Other sections of the documentation describe the detailed steps for installing and configuring without the Data Fabric installer. Generally, you need to perform the following steps:

  1. Install software.

    To install Data Fabric without using the Data Fabric installer, follow the steps outlined at Installing without the Installer. In addition to installing Data Fabric core packages, you also need to install Drill if you want advanced secondary index selection, sorts on large data sets, and parallel query execution. When installing Drill, make sure to Configure the OJAI Distributed Query Service.

  2. Install and configure replication gateways.

    Updates are propagated from the JSON tables using the Gateways for Replicating HPE Ezmeral Data Fabric Database Tables. You need to install the replication gateways. Since the source JSON table and the secondary index are on the same volume within a cluster, configure an intracluster gateway. In this type of gateway, the source and destination clusters are the same.
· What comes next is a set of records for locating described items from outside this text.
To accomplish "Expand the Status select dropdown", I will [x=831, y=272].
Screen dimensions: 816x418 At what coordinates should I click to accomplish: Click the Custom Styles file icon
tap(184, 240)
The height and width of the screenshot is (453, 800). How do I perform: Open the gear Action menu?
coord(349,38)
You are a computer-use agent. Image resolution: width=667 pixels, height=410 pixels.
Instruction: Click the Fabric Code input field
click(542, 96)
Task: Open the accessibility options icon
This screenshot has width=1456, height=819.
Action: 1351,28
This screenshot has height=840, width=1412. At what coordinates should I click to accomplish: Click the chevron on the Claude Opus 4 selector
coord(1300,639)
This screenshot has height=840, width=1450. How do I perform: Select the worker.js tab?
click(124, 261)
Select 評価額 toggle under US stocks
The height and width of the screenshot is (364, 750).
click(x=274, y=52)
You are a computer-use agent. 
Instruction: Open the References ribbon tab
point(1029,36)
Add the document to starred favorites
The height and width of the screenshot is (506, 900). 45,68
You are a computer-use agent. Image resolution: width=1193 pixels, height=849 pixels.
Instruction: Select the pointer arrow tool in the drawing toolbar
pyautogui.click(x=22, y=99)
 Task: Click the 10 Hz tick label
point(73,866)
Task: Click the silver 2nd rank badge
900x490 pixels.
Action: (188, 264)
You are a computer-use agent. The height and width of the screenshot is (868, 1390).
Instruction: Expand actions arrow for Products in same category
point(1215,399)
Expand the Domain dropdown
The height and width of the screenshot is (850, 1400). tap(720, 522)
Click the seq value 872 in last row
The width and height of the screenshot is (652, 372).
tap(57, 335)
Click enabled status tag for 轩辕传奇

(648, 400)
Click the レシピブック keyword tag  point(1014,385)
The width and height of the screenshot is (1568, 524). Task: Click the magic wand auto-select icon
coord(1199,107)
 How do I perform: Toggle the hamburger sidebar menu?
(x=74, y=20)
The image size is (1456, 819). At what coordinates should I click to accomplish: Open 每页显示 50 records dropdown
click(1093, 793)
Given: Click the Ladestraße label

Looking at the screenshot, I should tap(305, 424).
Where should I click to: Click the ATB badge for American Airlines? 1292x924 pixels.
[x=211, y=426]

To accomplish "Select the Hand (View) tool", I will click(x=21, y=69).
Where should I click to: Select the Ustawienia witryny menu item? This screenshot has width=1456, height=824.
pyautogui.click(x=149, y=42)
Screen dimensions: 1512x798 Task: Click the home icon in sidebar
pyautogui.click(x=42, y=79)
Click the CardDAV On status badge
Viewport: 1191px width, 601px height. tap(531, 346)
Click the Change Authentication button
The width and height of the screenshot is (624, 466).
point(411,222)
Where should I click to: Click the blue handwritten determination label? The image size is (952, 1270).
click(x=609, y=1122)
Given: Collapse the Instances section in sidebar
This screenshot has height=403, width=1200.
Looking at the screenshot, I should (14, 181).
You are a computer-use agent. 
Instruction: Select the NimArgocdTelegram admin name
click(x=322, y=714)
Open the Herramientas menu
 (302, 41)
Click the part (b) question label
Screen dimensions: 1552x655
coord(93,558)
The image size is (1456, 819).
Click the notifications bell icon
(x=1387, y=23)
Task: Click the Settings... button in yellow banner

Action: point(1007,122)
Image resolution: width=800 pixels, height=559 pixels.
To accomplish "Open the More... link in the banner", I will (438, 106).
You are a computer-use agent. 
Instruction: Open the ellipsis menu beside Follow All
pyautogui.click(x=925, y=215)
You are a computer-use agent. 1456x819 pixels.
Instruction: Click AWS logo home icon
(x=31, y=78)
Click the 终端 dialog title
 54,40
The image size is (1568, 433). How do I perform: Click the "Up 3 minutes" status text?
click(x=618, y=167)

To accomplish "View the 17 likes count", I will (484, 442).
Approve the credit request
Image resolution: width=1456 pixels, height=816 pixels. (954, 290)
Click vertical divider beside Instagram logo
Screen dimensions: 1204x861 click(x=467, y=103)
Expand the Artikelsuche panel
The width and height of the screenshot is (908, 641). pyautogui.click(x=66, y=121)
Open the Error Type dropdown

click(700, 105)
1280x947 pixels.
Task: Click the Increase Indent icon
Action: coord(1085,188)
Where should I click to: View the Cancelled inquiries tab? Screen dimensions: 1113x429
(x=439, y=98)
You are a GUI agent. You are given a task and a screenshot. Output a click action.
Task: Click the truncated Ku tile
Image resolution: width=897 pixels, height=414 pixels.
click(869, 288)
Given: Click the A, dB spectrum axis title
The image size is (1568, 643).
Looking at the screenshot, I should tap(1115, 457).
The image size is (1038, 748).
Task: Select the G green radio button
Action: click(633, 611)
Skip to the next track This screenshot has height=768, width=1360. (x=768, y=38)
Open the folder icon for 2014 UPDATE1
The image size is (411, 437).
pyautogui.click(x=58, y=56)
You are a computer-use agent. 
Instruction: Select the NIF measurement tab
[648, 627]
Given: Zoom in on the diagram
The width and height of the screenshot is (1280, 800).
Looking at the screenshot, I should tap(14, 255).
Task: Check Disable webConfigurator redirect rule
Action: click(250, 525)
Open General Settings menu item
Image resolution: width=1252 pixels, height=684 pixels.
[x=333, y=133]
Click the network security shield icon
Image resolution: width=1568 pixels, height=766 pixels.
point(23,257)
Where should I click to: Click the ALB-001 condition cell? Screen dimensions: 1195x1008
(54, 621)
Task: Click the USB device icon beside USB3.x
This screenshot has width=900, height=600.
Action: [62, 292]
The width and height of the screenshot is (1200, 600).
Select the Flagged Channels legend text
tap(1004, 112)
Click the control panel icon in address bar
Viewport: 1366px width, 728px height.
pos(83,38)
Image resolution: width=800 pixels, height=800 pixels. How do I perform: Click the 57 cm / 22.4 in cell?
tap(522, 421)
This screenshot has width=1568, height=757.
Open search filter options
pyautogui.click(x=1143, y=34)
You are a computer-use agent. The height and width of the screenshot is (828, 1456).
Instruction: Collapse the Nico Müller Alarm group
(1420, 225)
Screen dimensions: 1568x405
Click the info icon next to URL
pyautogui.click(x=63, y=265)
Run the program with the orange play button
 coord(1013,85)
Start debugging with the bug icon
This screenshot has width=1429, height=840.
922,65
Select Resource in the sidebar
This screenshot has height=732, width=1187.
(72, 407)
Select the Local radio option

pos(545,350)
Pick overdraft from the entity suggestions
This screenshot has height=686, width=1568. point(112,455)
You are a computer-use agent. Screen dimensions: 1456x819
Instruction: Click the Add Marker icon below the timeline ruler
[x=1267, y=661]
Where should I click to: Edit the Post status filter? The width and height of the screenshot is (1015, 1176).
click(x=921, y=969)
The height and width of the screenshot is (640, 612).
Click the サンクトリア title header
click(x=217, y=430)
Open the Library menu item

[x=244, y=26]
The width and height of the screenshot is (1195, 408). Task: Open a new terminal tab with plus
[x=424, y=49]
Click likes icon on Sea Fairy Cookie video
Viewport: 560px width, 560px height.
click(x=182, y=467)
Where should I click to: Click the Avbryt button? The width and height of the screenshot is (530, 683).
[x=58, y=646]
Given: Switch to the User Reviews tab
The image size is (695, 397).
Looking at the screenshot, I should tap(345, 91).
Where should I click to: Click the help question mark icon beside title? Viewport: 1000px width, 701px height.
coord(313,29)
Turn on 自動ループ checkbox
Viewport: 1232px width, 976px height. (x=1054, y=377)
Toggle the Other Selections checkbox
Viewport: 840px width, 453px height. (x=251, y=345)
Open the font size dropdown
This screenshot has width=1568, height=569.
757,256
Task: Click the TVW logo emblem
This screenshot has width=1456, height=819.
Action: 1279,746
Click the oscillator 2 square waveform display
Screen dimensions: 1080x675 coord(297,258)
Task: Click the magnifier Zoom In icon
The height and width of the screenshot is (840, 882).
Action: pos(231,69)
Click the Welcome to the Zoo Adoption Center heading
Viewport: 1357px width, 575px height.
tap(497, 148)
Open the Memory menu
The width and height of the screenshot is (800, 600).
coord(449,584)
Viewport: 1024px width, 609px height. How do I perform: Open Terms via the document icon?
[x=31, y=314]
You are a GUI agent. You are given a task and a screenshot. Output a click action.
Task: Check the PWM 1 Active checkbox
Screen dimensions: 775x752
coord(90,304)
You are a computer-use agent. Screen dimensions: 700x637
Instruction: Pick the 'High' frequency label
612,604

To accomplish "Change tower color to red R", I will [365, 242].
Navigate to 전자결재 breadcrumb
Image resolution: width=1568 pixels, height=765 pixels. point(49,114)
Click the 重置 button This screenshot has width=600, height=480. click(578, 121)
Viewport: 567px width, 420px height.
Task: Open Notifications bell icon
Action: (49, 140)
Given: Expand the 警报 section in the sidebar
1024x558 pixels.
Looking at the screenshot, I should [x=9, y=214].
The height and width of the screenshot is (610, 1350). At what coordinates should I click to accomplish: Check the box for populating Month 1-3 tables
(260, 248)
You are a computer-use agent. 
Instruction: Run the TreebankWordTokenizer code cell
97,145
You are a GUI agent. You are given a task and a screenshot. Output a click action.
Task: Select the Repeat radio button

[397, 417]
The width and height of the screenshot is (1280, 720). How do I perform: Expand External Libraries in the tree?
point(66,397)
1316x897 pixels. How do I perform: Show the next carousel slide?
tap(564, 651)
    If your gateways are running on the same nodes as CLDB, then no additional configuration steps are required. See Configuring Gateways for Table and Stream Replication for details about this scenario and other options for configuring your gateways.

Upgrades

Other sections of the documentation describe the detailed steps for upgrades. Generally, you need to perform the following steps:

  1. Upgrade your Data Fabric software by following the instructions at Upgrading Core or EEP Components.
  2. Install Drill, if you have not already done so and want to sort large data sets and run queries in parallel.
  3. When installing Drill, make sure to Configure the OJAI Distributed Query Service.
  4. If you are upgrading without the Data Fabric installer, follow step 2 in the previous section to install and configure replication gateways.
  5. Enable the replication support needed to propagate index updates by running the following command:
    maprcli cluster feature enable -name mfs.feature.db.streams.v6.support

    See Step 4: Enable New Features for further details.

IMPORTANT
If you are using a Manual Rolling Upgrade Description, you must upgrade all nodes running replication gateways before performing updates on tables with indexes. Otherwise, the index updates will hang.